### [Consignas del ejercicio]
1. Indique si cada afirmación concuerda con el texto sobre la senda verde europea: (a) Según Pisonero, España recibirá cerca de 140.000 millones de euros del plan europeo de recuperación; (b) Pisonero propone reindustrializar lo que se externalizó por ser más rentable; (c) Elena Pisonero es la fundadora de Taldig. Responda sí o no en cada caso y cite literalmente las palabras del texto que lo deciden.
2. Según el texto sobre la senda verde europea, ¿en cuánto está valorado el plan europeo de recuperación económica frente a la pandemia?
3. Prosiga el texto sobre la senda verde europea desde el punto en que termina.

### [Texto de lectura]
________________________________________

Elena Pisonero, presidenta ejecutiva de Taldig y fundadora de Relathia, coincide con él y sugiere no perder de vista la senda verde que ha tomado Europa. «La Unión ha decidido que, a pesar de que el mundo ya no se rige por normas comunes, no puede –como comunidad de países desarrollados que creen en una serie de valores– eximirnos de la responsabilidad de comprometernos con aquello que consideramos necesario y ético abordar, como el cambio climático», expone. Esto, para un país como España, supone una oportunidad histórica.
Pero, ¿contamos realmente con las herramientas para aprovechar esta oportunidad? Para Pisonero, el primer gran impulso viene del plan europeo de recuperación económica frente a la pandemia, valorado en 750.000 millones de euros, de los que España recibirá cerca de 140.000 millones. «Debemos estar a la altura y optar por un crecimiento de futuro. No podemos abordar lo que vendrá con respuestas del pasado, por lo que debemos apostar por una industria sostenible que invierta en digitalización y disrrupción tecnológica», sostiene. Pero la experta advierte de que no se trata de reindustrializar aquello que en un momento de tranquilidad se decidió externalizar porque era más rentable: la clave está en revisar nuestro mapa de riesgos y ver en qué sectores vale la pena aumentar el nivel de reservas estratégicas y en cuáles conviene incorporar nueva tecnología.
Arnault Morisson: «La crisis acelerará la relocalización de industrias estratégicas y las políticas a favor de la soberanía industrial europea»

________________________________________

### [Material de consulta]
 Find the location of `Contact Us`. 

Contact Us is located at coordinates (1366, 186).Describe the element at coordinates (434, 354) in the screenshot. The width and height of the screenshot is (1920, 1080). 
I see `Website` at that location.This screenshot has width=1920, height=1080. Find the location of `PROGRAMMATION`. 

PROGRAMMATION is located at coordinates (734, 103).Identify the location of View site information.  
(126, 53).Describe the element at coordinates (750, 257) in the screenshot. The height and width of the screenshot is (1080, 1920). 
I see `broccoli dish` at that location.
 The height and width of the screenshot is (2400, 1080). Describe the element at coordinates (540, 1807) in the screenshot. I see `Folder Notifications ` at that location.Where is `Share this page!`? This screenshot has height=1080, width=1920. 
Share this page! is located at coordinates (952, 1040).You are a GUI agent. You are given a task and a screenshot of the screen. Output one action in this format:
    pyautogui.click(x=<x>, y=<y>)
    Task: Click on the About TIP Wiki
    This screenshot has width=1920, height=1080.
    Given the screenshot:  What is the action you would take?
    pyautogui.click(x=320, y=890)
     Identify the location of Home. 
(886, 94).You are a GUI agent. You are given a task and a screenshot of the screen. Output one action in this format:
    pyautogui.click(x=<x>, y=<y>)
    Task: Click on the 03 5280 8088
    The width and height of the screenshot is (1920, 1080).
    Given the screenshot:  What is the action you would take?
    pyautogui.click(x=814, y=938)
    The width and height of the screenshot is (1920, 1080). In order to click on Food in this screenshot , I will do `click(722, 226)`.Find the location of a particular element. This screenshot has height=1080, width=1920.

________________________________________

### [Sección de respuestas]
1.
(a) Sí: «de los que España recibirá cerca de 140.000 millones».
(b) No: «no se trata de reindustrializar aquello que en un momento de tranquilidad se decidió externalizar porque era más rentable».
(c) No: «presidenta ejecutiva de Taldig y fundadora de Relathia».

2. En 750.000 millones de euros.

3.
La apuesta por la innovación tecnológica es, precisamente, otro de los mecanismos determinantes para ganar ventaja competitiva y reactivar el tejido productivo español. Al menos así lo afirma la nueva estrategia industrial presentada el pasado marzo por la Comisión Europea, que se sustenta en la transición ecológica, la digital y la competitividad en la escena global. «La COVID-19 puso sobre la mesa la necesidad de alcanzar la autonomía industrial europea, pero no se trataba de un debate nuevo, sino que este plan, enmarcado dentro del Green Deal Europeo, ha demostrado que ya estaba en la hoja de ruta de Europa liderar la transición hacia la neutralidad climática y el liderazgo digital», explica Arnault Morisson, experto en innovación e investigación de la organización Interreg Europe.
Si el desarrollo de las nuevas tecnologías es uno de los ejes vertebradores del plan, también lo es la inversión en conocimiento. «La industria 4.0 implica la adopción en el sector industrial de tecnologías que han surgido en los últimos años», recuerda Morisson. Entre ellas, se incluyen la impresión 3D, el Internet de las Cosas (IoT), la inteligencia artificial o el big data. En algunas, como en la inversión en soluciones de IA, la Unión Europea ya encabeza rankings mundiales con más de 18.429 patentes registradas en el mundo en 2015, solo por debajo de Japón, Corea del Sur y Estados Unidos.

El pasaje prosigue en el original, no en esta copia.